So I worked my way through a tiny house filled with girls, some of them dressed up and holding gift bottles of wine. Well, this is probably a waste, I thought to myself, regretting the choice of sweaty running clothes amidst all the yuppies in their post-work wear. There were at least seven people on a patio that comfortably fits four. There was a white couch with one seat open. I looked at it, and the girl sitting there offered me the seat. That was Kristen.



Kristen was wearing the equivalent of (purple) Soffe shorts and a yellow-ish spaghetti tank top. It was a hot and sweaty night in September. She was drinking cheap beer. She later informed me that other Sarah had made her change from a less acceptable outfit into this one. She argues that her future roommates needed to know what she’d actually look like when living with her — valid.

“Nice,” I said, pointing to the beer.

“I teach 7th graders,” she replied. I think I made a joke about how she should probably double fist with another beer. We hit it off, and I told her that I wanted to meet the other roommates that lived there. She mentioned one of them still being at work, and the other, well, he apparently made pancakes every day at 2 PM (more true than I’d like to remember).

So I eventually worked my way through the house, met the boys (and even asked which one of them made pancakes on the reg). I made friends with the other girls there, mostly under the assumption that no one I met would have been offered the room. After all, you have to form allies. I needed a place to live. As I walked down the steps of the house, a few of the girls and I exchanged phone numbers.

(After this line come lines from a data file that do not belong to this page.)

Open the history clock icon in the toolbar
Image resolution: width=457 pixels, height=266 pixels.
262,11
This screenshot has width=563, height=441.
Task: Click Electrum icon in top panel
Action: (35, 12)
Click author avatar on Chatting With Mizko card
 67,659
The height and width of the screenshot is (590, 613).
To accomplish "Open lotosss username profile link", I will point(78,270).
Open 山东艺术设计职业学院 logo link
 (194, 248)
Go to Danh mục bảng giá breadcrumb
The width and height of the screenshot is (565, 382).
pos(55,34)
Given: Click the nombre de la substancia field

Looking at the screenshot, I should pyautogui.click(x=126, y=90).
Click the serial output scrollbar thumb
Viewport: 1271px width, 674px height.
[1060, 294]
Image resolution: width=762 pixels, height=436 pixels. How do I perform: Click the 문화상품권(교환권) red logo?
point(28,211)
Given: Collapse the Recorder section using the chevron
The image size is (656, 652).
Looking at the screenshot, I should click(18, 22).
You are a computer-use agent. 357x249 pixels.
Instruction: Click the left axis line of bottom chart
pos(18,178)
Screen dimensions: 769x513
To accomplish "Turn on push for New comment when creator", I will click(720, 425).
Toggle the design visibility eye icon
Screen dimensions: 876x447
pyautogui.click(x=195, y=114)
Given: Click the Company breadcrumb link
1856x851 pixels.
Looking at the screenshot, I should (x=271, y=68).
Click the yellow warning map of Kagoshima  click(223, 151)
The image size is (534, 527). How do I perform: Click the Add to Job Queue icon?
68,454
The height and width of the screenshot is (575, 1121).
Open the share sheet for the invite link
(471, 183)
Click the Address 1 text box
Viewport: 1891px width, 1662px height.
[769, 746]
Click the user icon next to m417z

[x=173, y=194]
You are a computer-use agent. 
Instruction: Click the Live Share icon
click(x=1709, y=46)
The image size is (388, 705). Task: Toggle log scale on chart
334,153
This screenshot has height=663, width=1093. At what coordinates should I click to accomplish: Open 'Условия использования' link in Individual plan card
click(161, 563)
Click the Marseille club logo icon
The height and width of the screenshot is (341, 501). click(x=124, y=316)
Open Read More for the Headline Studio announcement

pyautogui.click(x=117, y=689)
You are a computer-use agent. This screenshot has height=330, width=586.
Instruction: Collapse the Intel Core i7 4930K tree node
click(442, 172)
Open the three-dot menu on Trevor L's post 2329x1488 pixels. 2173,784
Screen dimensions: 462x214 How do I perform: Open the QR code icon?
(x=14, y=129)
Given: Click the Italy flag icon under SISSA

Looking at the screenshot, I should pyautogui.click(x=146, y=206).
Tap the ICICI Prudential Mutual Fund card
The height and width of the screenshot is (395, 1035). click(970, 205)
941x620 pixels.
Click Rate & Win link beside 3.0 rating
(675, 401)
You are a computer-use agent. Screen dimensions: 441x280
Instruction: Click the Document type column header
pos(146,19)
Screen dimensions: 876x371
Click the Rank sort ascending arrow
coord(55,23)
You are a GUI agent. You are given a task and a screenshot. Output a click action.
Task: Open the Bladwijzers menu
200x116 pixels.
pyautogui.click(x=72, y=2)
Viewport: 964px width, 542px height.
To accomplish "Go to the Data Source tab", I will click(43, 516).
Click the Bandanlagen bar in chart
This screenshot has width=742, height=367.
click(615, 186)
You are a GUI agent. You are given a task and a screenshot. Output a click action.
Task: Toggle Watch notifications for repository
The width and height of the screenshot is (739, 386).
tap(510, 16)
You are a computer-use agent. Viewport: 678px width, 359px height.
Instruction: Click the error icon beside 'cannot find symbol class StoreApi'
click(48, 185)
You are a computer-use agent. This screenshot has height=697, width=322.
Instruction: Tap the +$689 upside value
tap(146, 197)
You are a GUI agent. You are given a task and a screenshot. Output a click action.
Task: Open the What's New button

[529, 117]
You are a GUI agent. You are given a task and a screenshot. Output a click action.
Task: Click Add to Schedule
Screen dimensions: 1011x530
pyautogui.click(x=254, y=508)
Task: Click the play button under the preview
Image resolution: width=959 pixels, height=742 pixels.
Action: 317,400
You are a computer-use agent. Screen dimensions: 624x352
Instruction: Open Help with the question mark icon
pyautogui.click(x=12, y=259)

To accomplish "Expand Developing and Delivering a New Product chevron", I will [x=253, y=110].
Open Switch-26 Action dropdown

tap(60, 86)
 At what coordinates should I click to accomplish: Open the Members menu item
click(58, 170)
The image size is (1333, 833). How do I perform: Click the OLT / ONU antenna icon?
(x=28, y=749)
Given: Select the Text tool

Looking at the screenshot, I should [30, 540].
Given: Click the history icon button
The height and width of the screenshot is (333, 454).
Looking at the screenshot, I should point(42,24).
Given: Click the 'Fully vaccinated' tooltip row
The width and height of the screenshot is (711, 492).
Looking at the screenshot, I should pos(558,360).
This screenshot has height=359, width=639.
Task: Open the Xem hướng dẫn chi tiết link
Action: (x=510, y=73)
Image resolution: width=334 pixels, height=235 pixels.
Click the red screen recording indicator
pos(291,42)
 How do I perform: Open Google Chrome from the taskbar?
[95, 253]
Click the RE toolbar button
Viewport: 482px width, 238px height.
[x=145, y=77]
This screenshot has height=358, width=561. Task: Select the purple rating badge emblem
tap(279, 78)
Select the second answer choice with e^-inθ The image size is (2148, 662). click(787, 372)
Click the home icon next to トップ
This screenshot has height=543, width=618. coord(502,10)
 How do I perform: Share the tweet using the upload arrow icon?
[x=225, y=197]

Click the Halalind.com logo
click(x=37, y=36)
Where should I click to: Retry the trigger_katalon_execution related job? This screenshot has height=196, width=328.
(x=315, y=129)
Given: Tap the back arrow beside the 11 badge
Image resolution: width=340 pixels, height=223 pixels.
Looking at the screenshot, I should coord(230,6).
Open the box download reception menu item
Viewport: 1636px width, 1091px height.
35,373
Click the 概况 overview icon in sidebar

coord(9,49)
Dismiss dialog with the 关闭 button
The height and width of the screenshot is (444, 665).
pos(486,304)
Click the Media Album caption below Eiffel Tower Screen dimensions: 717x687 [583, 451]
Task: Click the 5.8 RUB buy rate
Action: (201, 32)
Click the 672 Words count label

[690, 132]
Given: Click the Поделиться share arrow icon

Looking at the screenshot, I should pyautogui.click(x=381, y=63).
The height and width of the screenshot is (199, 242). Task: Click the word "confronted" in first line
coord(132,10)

The companionship in such a competitive situation was more comforting than I expected.

I took the train back to Arlington, where I was staying, and decided to grab a cheap dinner at the Pentagon City mall on my way home. They had wifi, so I figured I could check Craigslist for any housing postings that I hadn’t written to yet (I’m pretty good at the numbers game). And right when I sat down with my three-dollar slice of pizza and opened my computer, the email from Sarah was there — I got the room. I had a home!

Without even thinking about it, I accepted. And moved in a week or two later. It was a good year-and-a-half run in that house — I started this blog, and Kristen was part of the core group that encouraged it. Hopefully, you’ll be reading a guest post from her sometime soon (I’ve been trying to get her to write about these tostadas for six months).

Now, she has her own apartment, and hands-down, the cutest cat in the world. Last winter, she made this dish for brunch one morning — years later, she decided to pick up cooking. It made me so. happy.

This is the result of a brilliantly creative, DGAF mind who randomly decides to pick up cooking. She made this up on the fly. I’ve attempted to recreate the recipe below.






Simple Chicken Tostadas, a la Go Team Kristen (makes 6 tostadas)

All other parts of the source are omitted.